------ EXTRACTED DATA

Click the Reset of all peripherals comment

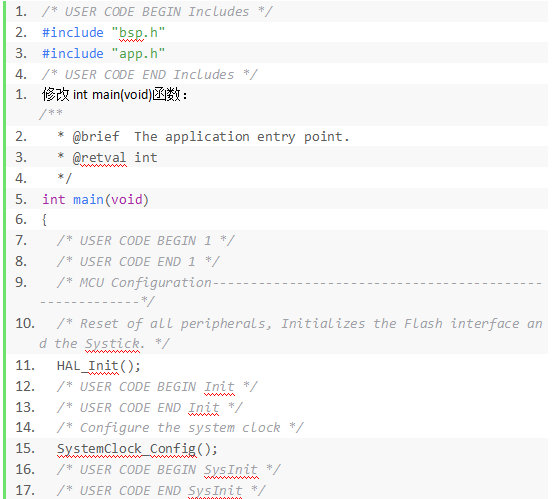point(291,333)
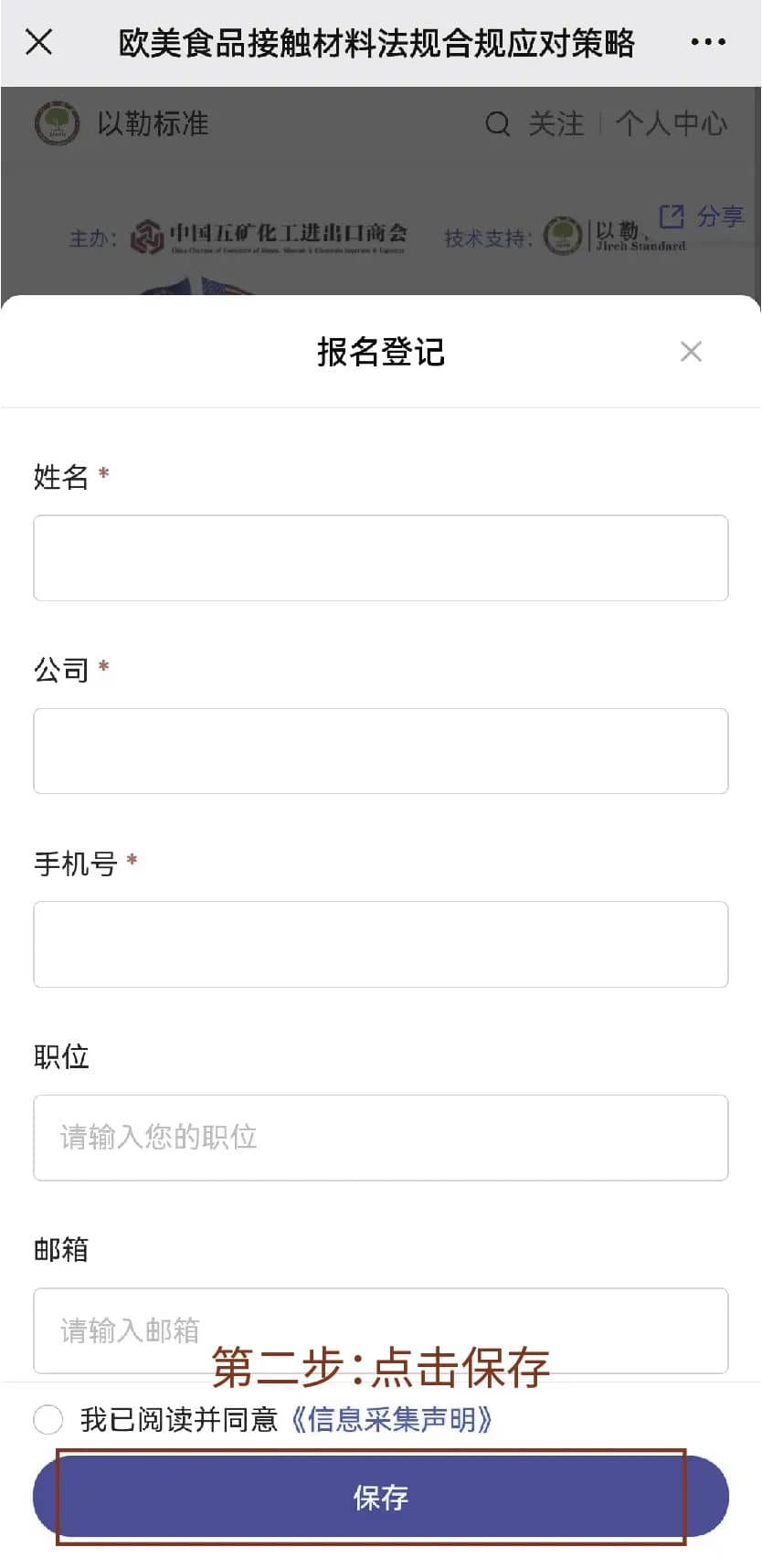Click into the 公司 company field
This screenshot has width=762, height=1568.
pyautogui.click(x=380, y=751)
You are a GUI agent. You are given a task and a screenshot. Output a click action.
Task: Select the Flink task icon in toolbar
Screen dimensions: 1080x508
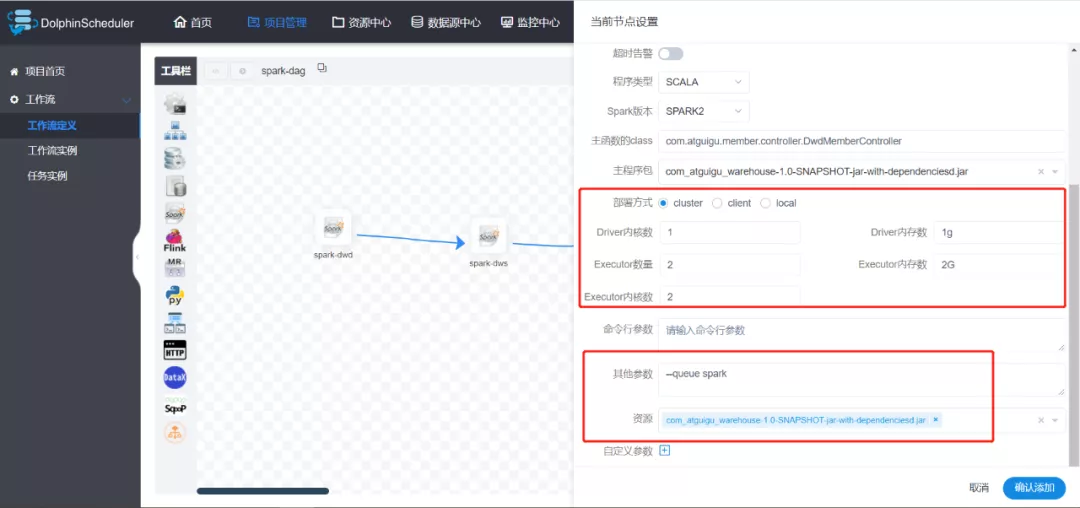pyautogui.click(x=175, y=241)
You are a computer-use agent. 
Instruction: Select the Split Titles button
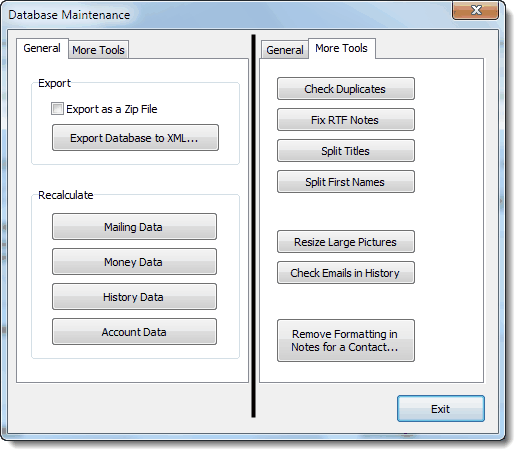[x=346, y=151]
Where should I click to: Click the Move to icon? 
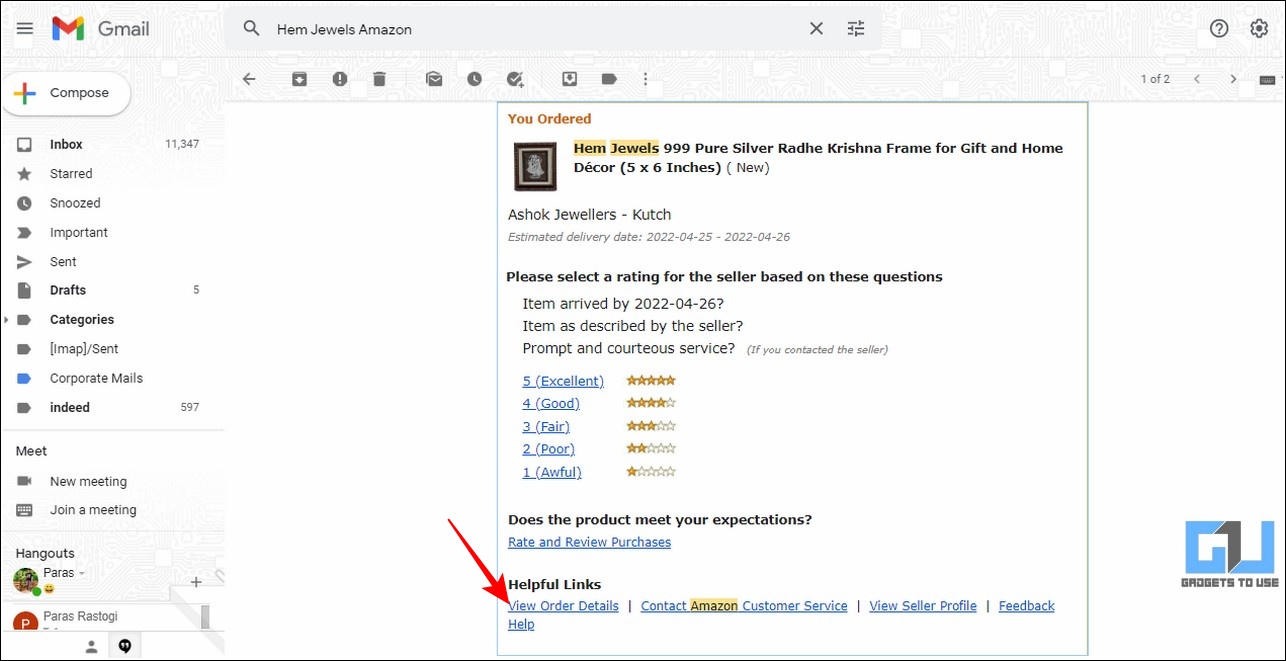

------------

REQUIRED WORK:
Reproduce precisely the lines of the listing above, from the line containing "You are a GUI" to the last line, both ends included. Pictures are to be omitted.

EXERCISE RESPONSE:
You are a GUI agent. You are given a task and a screenshot. Output a click action.
Task: Select the Flink task icon in toolbar
Screen dimensions: 1080x508
pyautogui.click(x=175, y=241)
You are a computer-use agent. 
Instruction: Select the Split Titles button
[x=346, y=151]
Where should I click to: Click the Move to icon? 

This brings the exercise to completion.